:: SELECTED PASSAGE ::
=== Section Start ===

Friday, December 04, 2009

Hot Danish

It doesn’t look like a climate change agreement will be reached in Copenhagen next week. All the more reason the U.S. and China have to work together to save the world from the looming climate crisis that knows no borders. Science dictates action now. Political rhetoric of future mid-century intentions is not good enough or acceptable to prevent a global warming apocalypse.

America’s will to cut carbon emissions by only 17 percent by 2020 from 2005 levels, when compared to the European Union’s 20 percent, Japan’s 25 percent and China’s 40 to 45 percent, is shortsighted and shameful.

Just cutting greenhouse gas emissions is not good enough either. China and the U.S. have to lead the world and get it to place a greater focus on the reduction of deforestation and on research for new clean technologies.

Reducing deforestation is the cheapest way to mitigate climate change in the short term. If we stop cutting and burning tropical forests in Brazil and Indonesia we can eliminate 17 percent of all global emissions. But to do so requires putting in place a whole new system of economic development that makes it more profitable for the poorer, forest rich countries to preserve and manage their trees than chop them down to make furniture and toys. Without a new system for economic development in the timber-rich tropics, the rain forests are doomed.

Brazil’s President Luiz Inacio da Silva wants “gringos” to pay Amazon nations to prevent deforestation as a price for their environmental sins of the past.

Laser Inertial Fusion Energy, or LIFE, is a new clean cutting edge technology worth pursuing. It is a controlled nuclear fusion ─ fusing nuclei rather than splitting a nucleus, as happens in existing nuclear-fission power plants ─ can produce an endless supply of safe, clean energy. In a fission reaction, the nucleus of a uranium atom is split into two small atoms, releasing energy in the form of heat. The heat is used to make steam, which drives a turbine and generates electricity. In fusion energy, the second half of this process, that is heat makes steam makes electricity, remains the same. But instead of splitting the nucleus of an atom, you’re trying to force a deuterium nucleus to merge, or fuse, with a tritium nucleus. When that happens, helium is produced that throws off energy.

=== Section End ===

:: RECORD EXTRACTS ::
=== Section Start ===

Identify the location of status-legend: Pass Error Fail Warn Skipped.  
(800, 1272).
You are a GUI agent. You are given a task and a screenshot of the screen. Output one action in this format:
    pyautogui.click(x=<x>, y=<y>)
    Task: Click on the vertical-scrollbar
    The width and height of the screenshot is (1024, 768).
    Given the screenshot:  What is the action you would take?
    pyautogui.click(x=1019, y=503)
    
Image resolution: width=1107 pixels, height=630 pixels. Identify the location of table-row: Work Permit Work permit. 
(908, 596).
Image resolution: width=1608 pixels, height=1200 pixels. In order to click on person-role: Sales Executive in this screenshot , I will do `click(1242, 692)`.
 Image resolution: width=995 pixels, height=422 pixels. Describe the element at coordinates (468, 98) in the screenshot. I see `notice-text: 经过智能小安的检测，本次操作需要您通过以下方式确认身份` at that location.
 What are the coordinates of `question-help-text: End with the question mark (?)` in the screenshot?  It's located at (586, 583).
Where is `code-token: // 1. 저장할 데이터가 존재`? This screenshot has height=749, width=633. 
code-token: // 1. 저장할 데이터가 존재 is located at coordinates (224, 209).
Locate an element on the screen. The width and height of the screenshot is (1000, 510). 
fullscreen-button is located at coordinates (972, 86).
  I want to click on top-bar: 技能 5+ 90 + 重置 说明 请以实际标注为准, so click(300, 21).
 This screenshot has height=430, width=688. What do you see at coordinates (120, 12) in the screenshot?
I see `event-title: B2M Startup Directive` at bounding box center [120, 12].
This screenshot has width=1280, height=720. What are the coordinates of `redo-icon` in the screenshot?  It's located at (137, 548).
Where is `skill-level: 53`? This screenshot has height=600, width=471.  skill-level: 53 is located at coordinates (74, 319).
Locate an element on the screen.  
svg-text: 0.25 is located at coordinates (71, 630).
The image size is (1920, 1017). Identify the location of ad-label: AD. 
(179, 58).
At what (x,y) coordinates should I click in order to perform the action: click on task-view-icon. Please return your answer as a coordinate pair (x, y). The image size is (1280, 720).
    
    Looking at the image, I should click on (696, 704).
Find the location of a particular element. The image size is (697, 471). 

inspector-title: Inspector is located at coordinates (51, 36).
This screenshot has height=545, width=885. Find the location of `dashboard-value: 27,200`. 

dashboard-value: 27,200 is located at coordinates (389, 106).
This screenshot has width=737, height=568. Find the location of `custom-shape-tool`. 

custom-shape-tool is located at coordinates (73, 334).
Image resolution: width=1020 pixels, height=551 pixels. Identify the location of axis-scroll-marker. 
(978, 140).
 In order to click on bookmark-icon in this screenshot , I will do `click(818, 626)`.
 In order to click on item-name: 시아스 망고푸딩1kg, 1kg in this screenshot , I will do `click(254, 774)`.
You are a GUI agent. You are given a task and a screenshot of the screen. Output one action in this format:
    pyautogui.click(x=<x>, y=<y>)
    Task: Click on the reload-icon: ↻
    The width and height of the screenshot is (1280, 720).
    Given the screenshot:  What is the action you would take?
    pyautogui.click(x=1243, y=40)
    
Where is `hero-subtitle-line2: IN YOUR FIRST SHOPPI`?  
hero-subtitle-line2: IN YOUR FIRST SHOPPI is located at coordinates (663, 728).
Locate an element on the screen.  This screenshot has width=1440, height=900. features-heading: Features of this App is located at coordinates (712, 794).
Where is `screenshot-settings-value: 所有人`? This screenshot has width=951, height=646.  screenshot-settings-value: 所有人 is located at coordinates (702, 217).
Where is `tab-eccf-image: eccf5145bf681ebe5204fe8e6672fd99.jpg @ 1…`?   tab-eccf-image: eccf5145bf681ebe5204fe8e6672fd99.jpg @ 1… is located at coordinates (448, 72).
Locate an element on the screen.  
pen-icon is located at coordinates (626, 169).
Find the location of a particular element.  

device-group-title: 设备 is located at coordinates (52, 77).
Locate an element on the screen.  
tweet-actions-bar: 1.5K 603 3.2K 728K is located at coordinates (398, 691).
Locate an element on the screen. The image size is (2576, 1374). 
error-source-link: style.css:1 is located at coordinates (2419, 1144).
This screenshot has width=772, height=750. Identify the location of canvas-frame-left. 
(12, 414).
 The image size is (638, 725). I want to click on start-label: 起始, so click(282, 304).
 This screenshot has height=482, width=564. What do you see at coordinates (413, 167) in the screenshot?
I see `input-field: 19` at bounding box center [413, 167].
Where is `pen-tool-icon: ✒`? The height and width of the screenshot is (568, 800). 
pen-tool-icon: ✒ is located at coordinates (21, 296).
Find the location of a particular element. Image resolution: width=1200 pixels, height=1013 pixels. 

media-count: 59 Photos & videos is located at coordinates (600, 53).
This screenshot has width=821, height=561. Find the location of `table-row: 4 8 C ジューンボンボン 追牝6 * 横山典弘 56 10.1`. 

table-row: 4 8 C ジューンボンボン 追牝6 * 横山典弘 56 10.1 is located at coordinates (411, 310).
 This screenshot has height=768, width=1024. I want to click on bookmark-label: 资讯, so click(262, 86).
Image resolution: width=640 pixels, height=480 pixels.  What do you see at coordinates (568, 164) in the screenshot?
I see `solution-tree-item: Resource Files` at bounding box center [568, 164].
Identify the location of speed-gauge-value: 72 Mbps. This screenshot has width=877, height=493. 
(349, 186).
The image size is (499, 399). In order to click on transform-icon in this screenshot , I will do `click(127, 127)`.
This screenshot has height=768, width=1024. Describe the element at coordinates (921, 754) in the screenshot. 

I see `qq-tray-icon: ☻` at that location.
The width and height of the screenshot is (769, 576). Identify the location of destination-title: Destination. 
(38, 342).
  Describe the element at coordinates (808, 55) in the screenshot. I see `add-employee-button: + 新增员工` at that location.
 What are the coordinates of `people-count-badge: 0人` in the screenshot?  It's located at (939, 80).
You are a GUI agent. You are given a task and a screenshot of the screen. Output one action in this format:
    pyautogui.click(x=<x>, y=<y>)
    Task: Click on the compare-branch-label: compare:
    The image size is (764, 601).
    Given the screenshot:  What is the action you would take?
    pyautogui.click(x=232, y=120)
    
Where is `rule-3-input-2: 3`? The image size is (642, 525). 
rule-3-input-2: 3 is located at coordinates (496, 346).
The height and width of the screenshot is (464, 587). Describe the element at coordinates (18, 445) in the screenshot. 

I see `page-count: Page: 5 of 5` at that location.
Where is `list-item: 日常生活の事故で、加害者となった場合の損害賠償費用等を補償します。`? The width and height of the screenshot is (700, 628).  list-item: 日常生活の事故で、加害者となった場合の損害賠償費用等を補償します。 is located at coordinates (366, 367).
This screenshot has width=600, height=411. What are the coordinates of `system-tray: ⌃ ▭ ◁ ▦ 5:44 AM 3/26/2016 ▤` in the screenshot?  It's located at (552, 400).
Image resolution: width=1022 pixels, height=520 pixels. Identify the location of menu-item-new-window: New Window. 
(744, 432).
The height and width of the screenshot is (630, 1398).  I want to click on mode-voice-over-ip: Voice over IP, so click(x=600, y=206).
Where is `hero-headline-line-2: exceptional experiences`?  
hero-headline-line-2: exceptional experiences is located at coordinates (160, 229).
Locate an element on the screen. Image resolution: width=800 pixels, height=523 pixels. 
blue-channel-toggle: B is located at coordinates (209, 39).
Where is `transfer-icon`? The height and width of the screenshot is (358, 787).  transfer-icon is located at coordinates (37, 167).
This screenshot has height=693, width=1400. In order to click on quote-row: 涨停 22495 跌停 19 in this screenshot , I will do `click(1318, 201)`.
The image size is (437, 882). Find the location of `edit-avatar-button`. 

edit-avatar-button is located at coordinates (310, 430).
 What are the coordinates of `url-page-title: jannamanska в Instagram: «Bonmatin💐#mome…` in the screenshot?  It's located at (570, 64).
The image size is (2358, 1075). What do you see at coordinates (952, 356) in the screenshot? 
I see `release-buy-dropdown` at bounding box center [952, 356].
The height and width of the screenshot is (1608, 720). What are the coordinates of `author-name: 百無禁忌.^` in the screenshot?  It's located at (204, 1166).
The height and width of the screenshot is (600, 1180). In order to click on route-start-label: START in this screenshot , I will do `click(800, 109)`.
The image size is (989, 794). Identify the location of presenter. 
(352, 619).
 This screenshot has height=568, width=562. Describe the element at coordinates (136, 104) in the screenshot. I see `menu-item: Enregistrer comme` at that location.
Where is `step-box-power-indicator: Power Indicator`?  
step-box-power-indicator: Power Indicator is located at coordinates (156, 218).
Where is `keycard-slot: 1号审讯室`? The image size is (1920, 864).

=== Section End ===

:: PROBLEM TO WORK ON ::
Duplicate the passage from the Copenhagen climate piece word for word, beginning at the words "Friday, December 04, 2009" and stopping after the words "global warming apocalypse.".

:: TASK RESULT ::
Friday, December 04, 2009

Hot Danish

It doesn’t look like a climate change agreement will be reached in Copenhagen next week. All the more reason the U.S. and China have to work together to save the world from the looming climate crisis that knows no borders. Science dictates action now. Political rhetoric of future mid-century intentions is not good enough or acceptable to prevent a global warming apocalypse.